Use Case 6: Database Migration into a Secure Cloud

Partner: SAP
This use case describes the migration of a company’s legacy data into a secure cloud environment. This can be assumed on the background of a mid-sized company who wants to move from an on-premise ERP solution to a cloud solution. However, none of the sensitive information within their data should be accessible in clear outside of the data owners’ company. Hence, encryption of the data is required.
Encrypting legacy data, which can easily contain multiple gigabytes of data, could take several months. Hence, a migration process needs significant computational resources, e.g. an on-premise cluster environment, to speed up the process. Moreover, the encrypted data should be optimized for storage space, adapted to the data owner’s sensitivity requirements and achieve optimal performance in later queries executed on top of it. Furthermore, the data should be stored within the cloud provider’s database in such a way that multi-tenancy can be realized for the cloud provider’s cost benefit while assuring that no other tenant has access to the data owners’ data.

Business Context
Small, midsized and large enterprises more and more tend to use functionality provided by cloud services. This may include ERP, CRM, HR and other business applications providing solutions to process day-to-day business scenarios as well as simple data storage solutions with hosted databases. Using such hosted functionality requires outsourcing the company’s data – including highly sensitive data – to a cloud provider. Storing sensitive data outside of a company’s own premises exposes the data to the risk of being misused. For instance, an honest but curious database administrator working with the cloud provider can easily access any stored data. Obviously, it is in the company’s best interest to store its data in a secure way (i.e., encrypted). This usually comes with the restriction that no application can process the data if it is not decrypted beforehand. There are, however, solutions such as CryptDB which enable to store encrypted data while maintaining the possibility of executing SQL statements directly on the encrypted data. Utilizing such a solution requires that all legacy data– which can easily go into terabytes – undergo encryption before being transferred and stored at the cloud provider. This can take weeks to months, which leads to a potential downtime. Alternatively, the encryption of a fixed database state can be done in parallel to the day to day business, but this requires a complex update of the encrypted data afterwards. Hence, an optimized solution for a secure migration of large data sets of business data into a secure cloud is required.

Technology Context
The encryption service should be provided as Software as a Service (SaaS, e.g., at a private cloud). A company should then use the encryption service to encrypt its legacy data for later storing it with the cloud provider. The encryption should be based on a framework similar to CryptDB which allows encrypting data in a database in such a way, that the execution of SQL statements is still possible over the encrypted data.

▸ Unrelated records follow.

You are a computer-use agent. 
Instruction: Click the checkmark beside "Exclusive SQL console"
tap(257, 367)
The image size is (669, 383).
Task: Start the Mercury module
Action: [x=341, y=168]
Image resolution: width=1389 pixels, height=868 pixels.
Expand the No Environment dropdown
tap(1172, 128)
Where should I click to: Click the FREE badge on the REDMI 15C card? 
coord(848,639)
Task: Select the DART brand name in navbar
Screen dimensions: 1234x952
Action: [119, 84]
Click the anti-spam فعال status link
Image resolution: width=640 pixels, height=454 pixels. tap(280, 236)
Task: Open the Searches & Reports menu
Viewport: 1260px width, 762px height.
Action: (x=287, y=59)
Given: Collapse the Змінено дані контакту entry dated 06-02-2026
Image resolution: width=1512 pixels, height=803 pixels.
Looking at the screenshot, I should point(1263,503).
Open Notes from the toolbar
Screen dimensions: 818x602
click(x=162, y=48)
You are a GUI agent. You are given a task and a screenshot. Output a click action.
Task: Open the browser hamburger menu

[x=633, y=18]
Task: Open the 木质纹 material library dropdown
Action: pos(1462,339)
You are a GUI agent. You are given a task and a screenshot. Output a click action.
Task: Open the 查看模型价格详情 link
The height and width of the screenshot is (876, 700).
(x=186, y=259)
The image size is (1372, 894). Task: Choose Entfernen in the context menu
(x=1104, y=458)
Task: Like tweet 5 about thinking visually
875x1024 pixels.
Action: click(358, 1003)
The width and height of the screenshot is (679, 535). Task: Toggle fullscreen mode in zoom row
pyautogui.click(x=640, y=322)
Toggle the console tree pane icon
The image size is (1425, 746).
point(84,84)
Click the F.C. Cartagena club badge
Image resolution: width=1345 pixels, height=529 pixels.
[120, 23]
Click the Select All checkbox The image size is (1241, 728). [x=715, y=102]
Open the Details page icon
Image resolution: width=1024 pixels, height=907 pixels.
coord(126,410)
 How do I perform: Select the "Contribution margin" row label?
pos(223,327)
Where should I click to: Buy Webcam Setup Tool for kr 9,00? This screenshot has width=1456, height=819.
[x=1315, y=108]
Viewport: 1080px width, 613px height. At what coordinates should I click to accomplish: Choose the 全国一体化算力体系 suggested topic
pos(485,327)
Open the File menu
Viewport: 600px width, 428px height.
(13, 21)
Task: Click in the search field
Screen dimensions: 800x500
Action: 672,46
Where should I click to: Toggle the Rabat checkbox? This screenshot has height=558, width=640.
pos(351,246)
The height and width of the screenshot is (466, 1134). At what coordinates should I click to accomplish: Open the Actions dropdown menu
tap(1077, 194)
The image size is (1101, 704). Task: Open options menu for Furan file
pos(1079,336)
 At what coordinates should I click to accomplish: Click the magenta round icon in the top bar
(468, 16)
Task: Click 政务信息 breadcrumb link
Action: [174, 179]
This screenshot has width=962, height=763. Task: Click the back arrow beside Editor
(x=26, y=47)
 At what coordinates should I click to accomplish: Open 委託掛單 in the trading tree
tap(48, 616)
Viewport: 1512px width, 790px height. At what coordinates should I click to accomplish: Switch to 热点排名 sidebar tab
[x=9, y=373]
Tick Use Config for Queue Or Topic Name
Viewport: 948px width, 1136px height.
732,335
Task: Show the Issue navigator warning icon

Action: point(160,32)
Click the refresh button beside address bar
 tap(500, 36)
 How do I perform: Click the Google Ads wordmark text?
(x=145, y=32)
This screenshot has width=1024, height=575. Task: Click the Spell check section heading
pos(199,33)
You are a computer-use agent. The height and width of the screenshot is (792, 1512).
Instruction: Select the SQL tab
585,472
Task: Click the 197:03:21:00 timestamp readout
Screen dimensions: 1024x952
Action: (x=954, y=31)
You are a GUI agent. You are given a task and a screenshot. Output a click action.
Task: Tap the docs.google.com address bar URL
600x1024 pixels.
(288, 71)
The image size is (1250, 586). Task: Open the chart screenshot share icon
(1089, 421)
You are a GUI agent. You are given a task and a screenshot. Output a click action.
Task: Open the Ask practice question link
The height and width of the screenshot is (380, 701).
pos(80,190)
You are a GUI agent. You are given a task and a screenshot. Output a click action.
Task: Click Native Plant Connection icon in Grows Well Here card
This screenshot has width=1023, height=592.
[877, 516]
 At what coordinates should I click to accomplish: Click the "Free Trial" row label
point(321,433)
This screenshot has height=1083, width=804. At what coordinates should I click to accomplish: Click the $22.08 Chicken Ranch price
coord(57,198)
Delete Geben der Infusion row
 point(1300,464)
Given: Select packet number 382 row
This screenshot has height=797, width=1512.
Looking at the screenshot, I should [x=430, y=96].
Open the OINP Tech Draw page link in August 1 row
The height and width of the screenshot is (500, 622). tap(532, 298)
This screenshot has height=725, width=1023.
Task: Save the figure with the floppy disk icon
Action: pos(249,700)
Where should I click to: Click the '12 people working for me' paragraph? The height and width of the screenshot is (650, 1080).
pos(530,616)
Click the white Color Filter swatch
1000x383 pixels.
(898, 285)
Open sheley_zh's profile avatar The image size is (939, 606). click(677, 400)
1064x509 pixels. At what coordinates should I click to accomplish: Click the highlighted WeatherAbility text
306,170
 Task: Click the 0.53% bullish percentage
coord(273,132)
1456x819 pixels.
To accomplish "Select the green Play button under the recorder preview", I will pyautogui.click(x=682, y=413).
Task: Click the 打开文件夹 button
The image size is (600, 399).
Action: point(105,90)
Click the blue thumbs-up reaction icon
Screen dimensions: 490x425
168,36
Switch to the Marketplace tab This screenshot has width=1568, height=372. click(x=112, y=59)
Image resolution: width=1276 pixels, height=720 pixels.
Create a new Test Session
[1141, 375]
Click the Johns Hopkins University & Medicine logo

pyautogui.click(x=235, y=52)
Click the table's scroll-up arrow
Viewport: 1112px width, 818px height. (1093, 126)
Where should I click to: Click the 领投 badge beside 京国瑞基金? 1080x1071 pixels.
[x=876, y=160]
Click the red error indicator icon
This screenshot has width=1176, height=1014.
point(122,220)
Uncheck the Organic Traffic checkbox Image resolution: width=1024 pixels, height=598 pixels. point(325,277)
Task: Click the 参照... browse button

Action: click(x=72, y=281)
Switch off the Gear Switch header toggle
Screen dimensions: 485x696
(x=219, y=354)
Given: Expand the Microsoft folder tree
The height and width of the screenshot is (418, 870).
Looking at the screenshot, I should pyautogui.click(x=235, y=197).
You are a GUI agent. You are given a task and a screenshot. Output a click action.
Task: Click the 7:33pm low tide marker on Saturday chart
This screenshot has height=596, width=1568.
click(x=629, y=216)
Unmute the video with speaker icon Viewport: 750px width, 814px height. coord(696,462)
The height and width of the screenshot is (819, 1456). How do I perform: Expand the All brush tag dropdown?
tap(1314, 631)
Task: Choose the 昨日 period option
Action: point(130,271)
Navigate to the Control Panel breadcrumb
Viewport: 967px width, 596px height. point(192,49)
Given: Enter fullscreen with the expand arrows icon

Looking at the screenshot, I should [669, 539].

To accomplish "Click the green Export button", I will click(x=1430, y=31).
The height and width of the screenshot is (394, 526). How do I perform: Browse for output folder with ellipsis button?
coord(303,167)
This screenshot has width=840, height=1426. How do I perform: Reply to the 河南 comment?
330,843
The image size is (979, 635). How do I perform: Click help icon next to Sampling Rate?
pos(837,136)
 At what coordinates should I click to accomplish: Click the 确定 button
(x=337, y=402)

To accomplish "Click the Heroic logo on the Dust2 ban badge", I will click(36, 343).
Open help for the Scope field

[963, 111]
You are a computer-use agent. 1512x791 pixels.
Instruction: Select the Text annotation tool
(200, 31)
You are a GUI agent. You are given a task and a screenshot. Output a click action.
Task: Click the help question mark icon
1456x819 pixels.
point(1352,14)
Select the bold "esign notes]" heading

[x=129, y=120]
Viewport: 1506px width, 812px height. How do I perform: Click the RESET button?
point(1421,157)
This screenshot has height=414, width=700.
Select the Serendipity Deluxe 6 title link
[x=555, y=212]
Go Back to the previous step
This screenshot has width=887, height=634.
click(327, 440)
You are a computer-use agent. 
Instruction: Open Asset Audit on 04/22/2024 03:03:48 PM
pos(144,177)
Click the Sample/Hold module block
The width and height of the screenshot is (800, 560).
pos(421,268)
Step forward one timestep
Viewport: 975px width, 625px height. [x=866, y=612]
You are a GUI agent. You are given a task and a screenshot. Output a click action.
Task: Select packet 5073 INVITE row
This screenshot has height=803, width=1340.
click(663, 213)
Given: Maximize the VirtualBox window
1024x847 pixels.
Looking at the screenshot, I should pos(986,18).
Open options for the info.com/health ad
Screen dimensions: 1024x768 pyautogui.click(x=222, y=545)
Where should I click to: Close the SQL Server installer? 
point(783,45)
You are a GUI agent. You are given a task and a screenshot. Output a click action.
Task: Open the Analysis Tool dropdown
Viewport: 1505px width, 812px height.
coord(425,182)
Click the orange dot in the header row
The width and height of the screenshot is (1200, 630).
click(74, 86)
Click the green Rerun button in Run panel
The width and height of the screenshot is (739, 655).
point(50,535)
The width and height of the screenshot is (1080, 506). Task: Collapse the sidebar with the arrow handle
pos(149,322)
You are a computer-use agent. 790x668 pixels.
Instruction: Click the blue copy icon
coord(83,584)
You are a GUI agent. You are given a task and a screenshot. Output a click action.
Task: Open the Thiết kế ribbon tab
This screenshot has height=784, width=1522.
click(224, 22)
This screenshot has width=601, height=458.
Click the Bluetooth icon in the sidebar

A specific JDBC driver may be used for connecting to a database containing encrypted data (see Figure). The goal of the driver is to realize accessing encrypted data transparently from the client application, which means a large set of regular SQL queries can be used to search over encrypted data. The encryption service is required for the initial setup of the sensitive data.

Expected Outcomes and Contribution of TREDISEC
On-premise applications migrated into the cloud (e.g., moving an ERP solution into the cloud with a cloud provider) may contain sensitive data. Data encryption, however, limits the functionalities of those applications such that it is required to look for processing techniques for encrypted data that is suitable for database queries. Therefore, the outcome of TREDISEC is a concept for a service that facilitates the optimized encryption of large data sets using different encryption schemes while at the same time maintaining query processing over this encrypted data.